Hardware and deployment requirements
64-bit generic hardware server platform in the Intel x86-64 architecture and 10 Gigabit NIC (network interface card), which are the same as the server requirements for deploying a TiDB cluster using binary. For details, refer to Hardware recommendations.
The server's disk, memory and CPU choices depend on the capacity planning of the cluster and the deployment topology. It is recommended to deploy three master nodes, three etcd nodes, and several worker nodes to ensure high availability of the online Kubernetes cluster.
Meanwhile, the master node often acts as a worker node (that is, load can also be scheduled to the master node) to make full use of resources. You can set reserved resources by kubelet to ensure that the system processes on the machine and the core processes of Kubernetes have sufficient resources to run under high workloads. This ensures the stability of the entire system.

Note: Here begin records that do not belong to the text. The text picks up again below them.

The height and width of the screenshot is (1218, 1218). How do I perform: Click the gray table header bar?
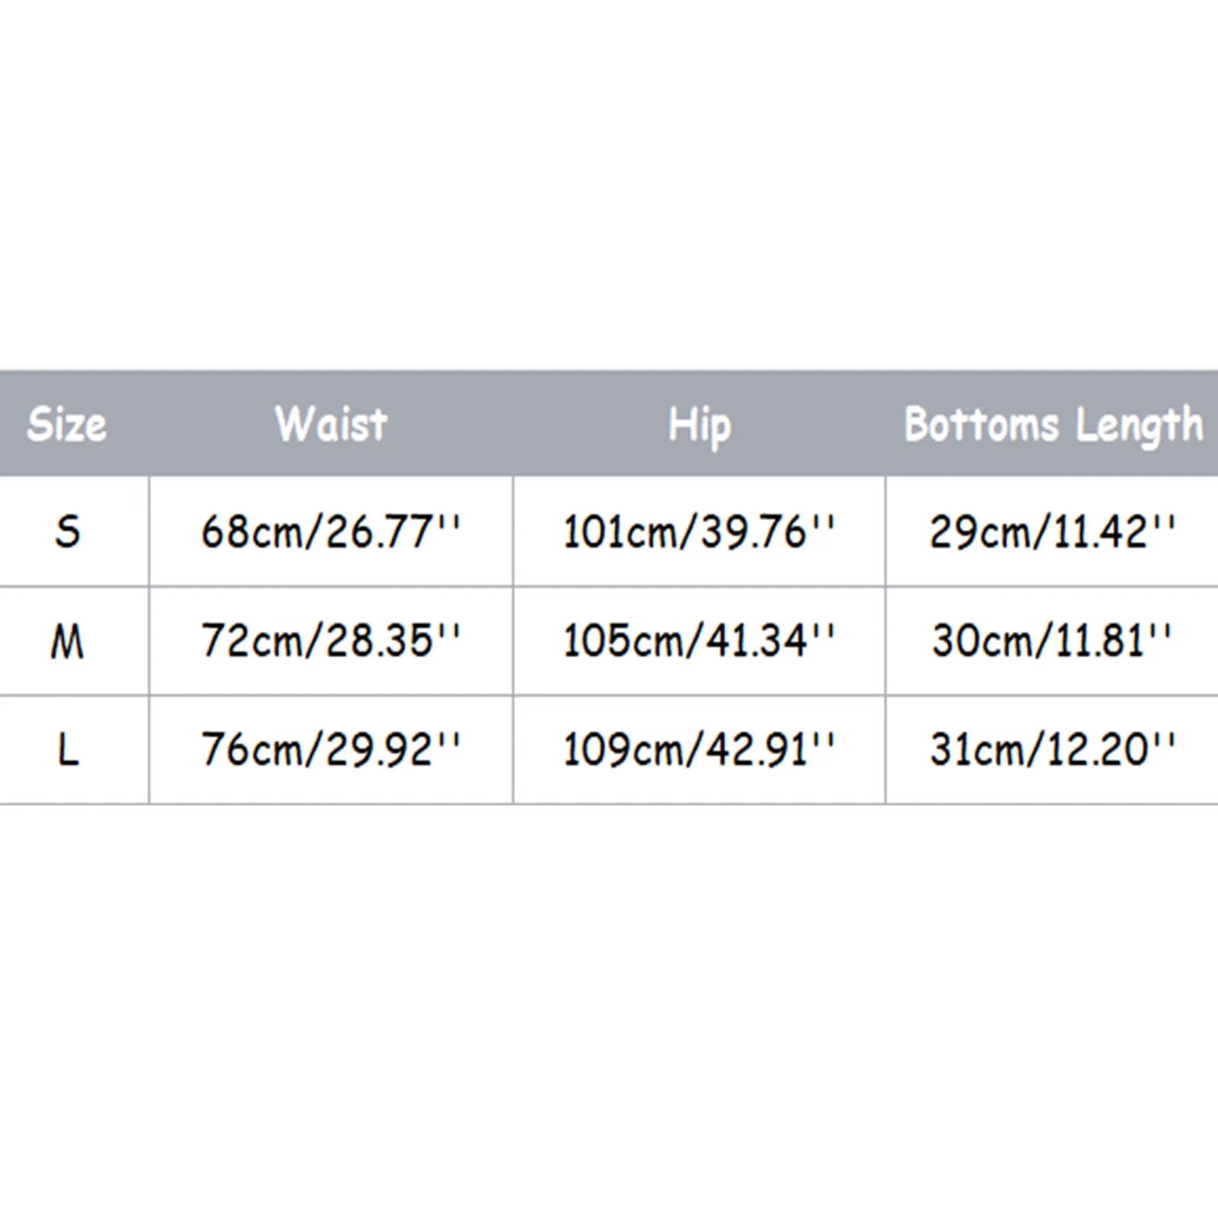609,423
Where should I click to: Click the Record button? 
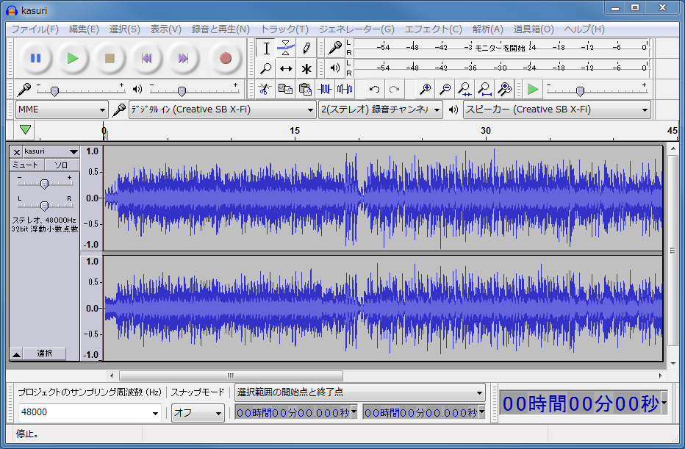226,58
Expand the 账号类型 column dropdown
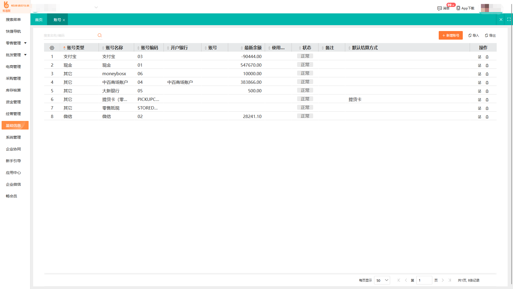 point(63,48)
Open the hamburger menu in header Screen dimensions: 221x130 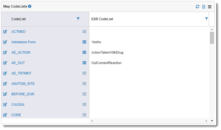(x=210, y=7)
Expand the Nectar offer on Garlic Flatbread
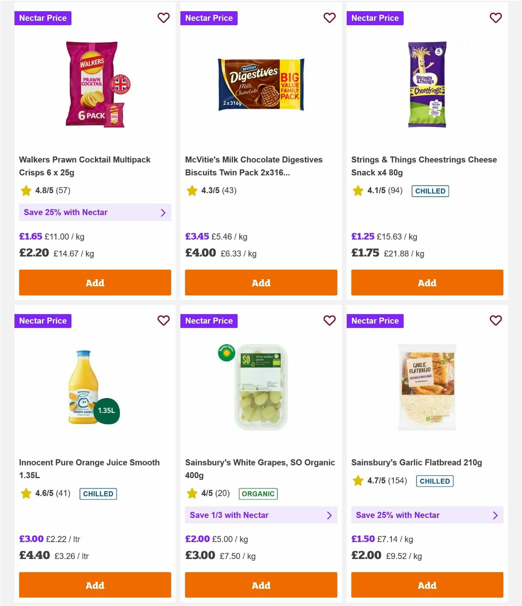The height and width of the screenshot is (606, 522). 427,515
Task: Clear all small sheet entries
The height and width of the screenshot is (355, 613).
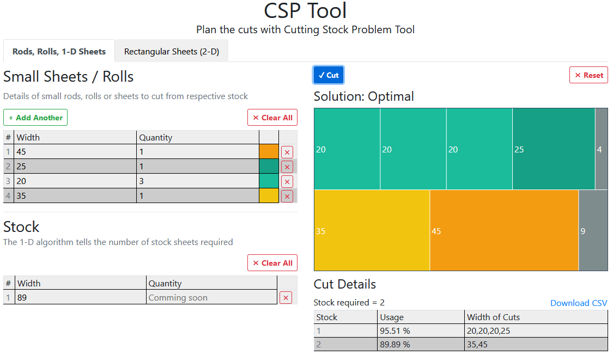Action: click(x=272, y=117)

The following text analyzes the deployment plan of three Kubernetes masters, three etcd and several worker nodes. To achieve a highly available deployment of multi-master nodes in Kubernetes, see Kubernetes official documentation.
Kubernetes requirements for system resources
It is required on each machine to have a relatively large SAS disk (at least 1T) to store the data directories of Docker and kubelet.

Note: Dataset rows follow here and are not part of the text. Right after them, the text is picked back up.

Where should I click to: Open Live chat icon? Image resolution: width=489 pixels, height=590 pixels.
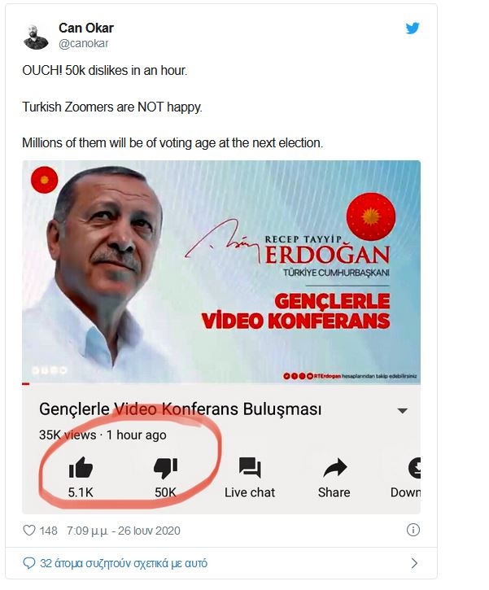[250, 468]
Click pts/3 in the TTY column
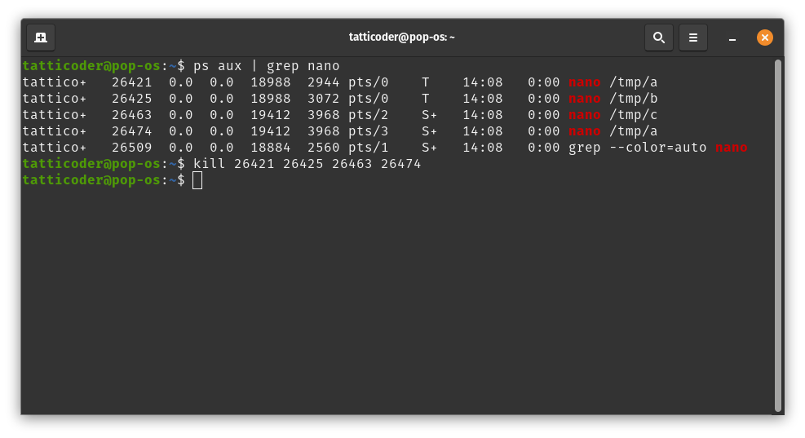 [368, 131]
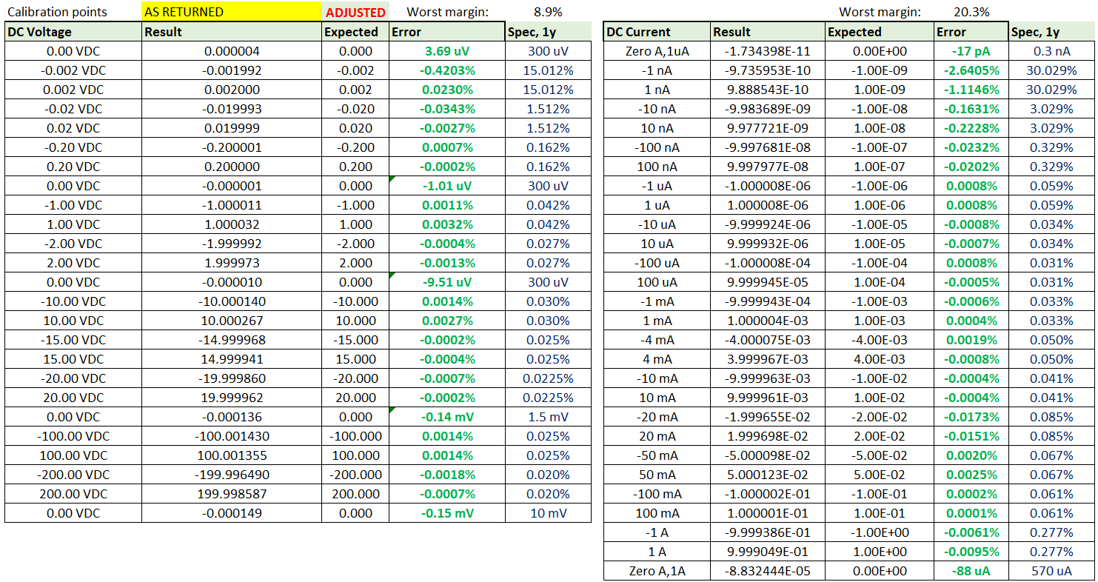Select the 200.00 VDC row label

coord(73,494)
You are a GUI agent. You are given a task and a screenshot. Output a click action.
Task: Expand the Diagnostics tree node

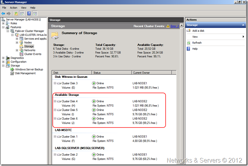3,58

If you need to deploy a monitoring system for the Kubernetes cluster and store the monitoring data on the disk, consider preparing a large SAS disk for Prometheus and also for the log monitoring system. This is also to guarantee that the purchased machines are homogeneous. For this reason, it is recommended to prepare two large SAS disks for each machine.

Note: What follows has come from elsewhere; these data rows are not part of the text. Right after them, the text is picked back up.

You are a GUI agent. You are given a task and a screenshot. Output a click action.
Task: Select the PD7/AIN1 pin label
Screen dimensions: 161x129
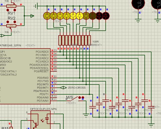43,101
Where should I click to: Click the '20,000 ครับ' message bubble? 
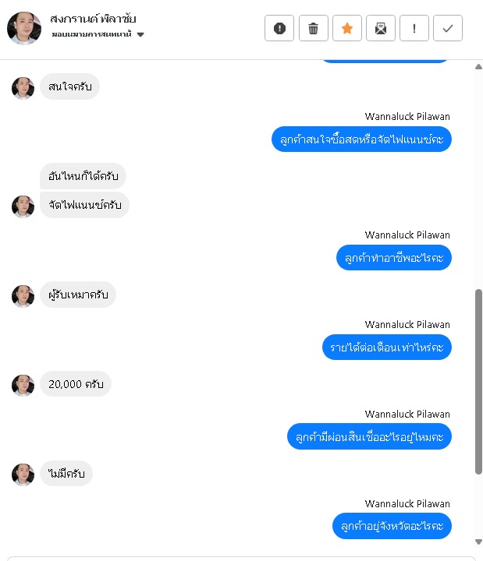tap(76, 384)
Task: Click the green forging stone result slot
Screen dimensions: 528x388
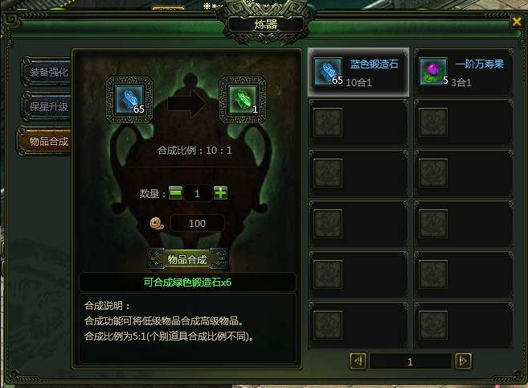Action: click(x=243, y=100)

It is recommended that the number of etcd nodes be consistent with that of the Kubernetes master nodes, and you store the etcd data on the SSD disk.
TiDB cluster's requirements for resources
The TiDB cluster consists of three components: PD, TiKV and TiDB. The following recommendations on capacity planning is based on a standard TiDB cluster, namely three PDs, three TiKVs and two TiDBs:
PD component: 2C 4GB. PD occupies relatively less resources and only a small portion of local disks.
TiKV component: An NVMe disk of 8C 32GB for each TiKV instance. To deploy multiple TiKV instances on one machine, you must reserve enough buffers when planning capacity.
TiDB component: 8C 32 GB capacity. Because the TiDB component does not occupy the disk space, you only need to consider the CPU and memory resources when planning. The following example assumes that the capacity is 8C 32 GB.
A case of planning TiDB clusters
This is an example of deploying five clusters (each cluster has 3 PDs, 3 TiKVs, and 2 TiDBs), where PD is configured as 2C 4GB, TiDB as 8C 32GB, and TiKV as 8C 32GB. There are seven Kubernetes nodes, three of which are both master and worker nodes, and the other four are purely worker nodes. The distribution of components on each node is as follows:
Each master node:
- 1 etcd (2C 4GB) + 2 PDs (2 * 2C 2 * 4GB) + 3 TiKVs (3 * 8C 3 * 32GB) + 1 TiDB (8C 32GB), totalling 38C 140GB
- Two SSD disks, one for etcd and one for two PD instances
- The RAID5-applied SAS disk used for Docker and kubelet
- Three NVMe disks for TiKV instances
Each worker node:
- 3 PDs (3 * 2C 3 * 4GB) + 2 TiKVs (2 * 8C 2 * 32GB) + 2 TiDBs (2 * 8C 2 * 32GB), totalling 38C 140GB
- One SSD disk for three PD instances
- The RAID5-applied SAS disk used for Docker and kubelet
- Two NVMe disks for TiKV instances
From the above analysis, a total of seven physical machines are required to support five sets of TiDB clusters. Three of the machines are master and worker nodes, and the remaining four are worker nodes. The configuration requirements for the machines are as follows:
- master and worker node: 48C 192GB, two SSD disks, one RAID5-applied SAS disk, three NVMe disks
- worker node: 48C 192GB, one block SSD disk, one RAID5-applied SAS disk, two NVMe disks
The above recommended configuration leaves plenty of available resources in addition to those taken by the components. If you want to add the monitoring and log components, use the same method to plan and purchase the type of machines with specific configurations.